## Requirement
Revise the lines below by replacing "search magnifier" with "magnifying glass icon" and leaving everything else unchanged. Omit the pictures from your answer.

## Records for the exercise
[start]
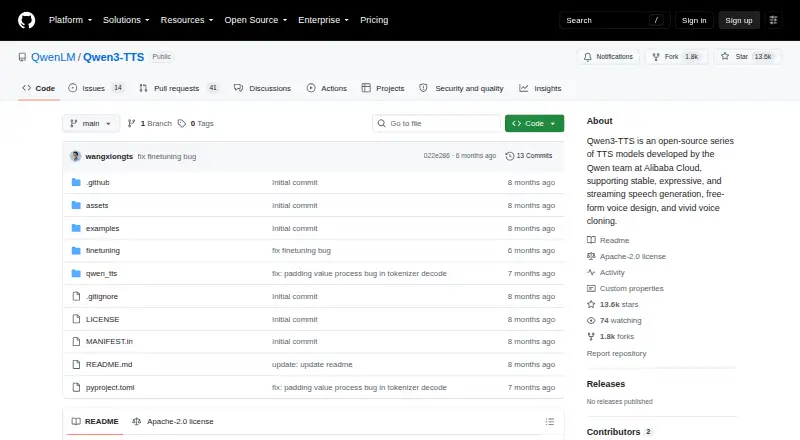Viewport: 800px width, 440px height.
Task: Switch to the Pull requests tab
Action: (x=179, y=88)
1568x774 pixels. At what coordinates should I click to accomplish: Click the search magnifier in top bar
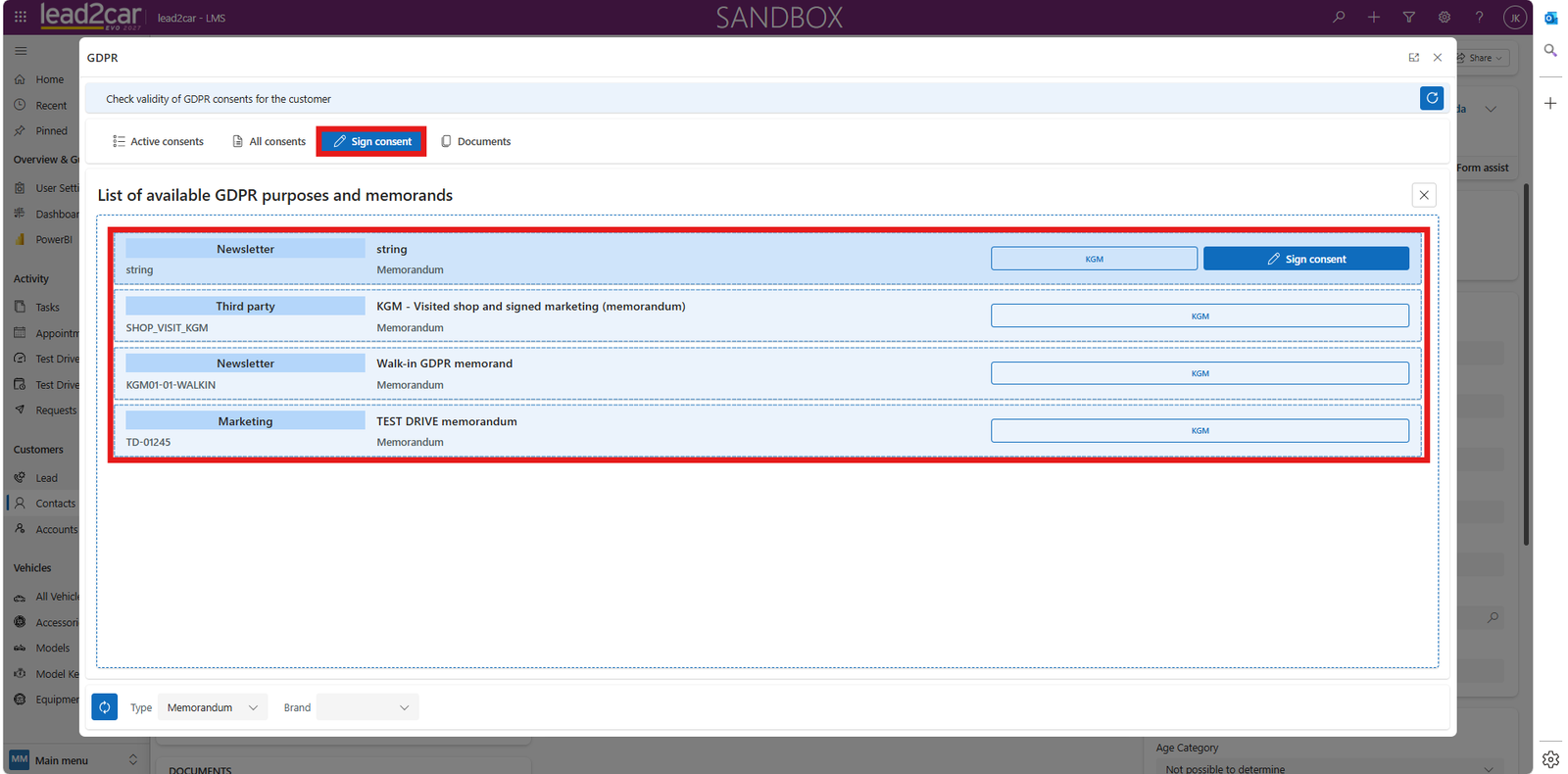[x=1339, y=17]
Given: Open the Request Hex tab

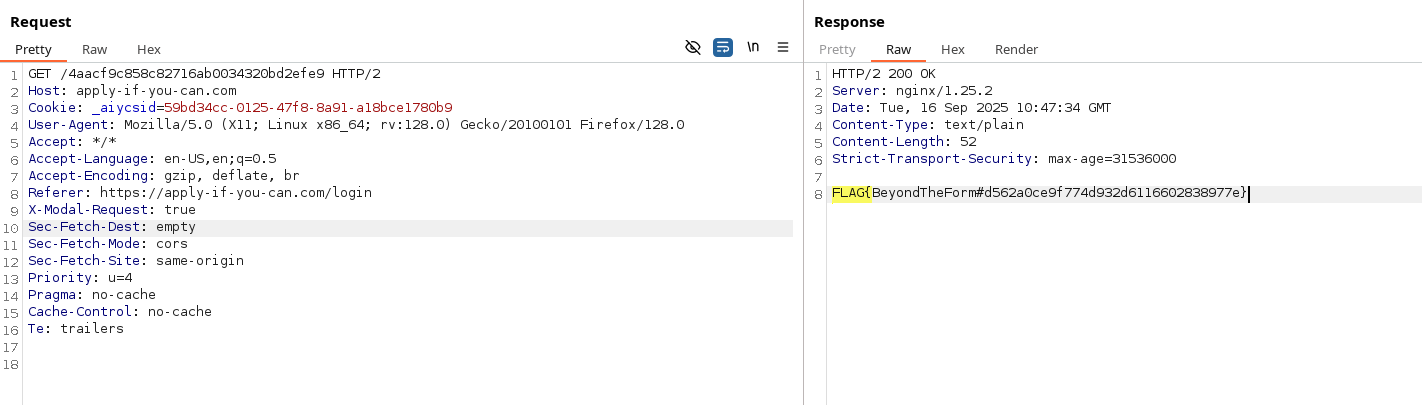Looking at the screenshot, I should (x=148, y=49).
[end]
## Solution to this task
Viewport: 800px width, 440px height.
Task: Switch to the Pull requests tab
Action: (x=179, y=88)
1568x774 pixels. At what coordinates should I click to accomplish: Click the magnifying glass icon in top bar
[x=1339, y=17]
Given: Open the Request Hex tab

Looking at the screenshot, I should (x=148, y=49).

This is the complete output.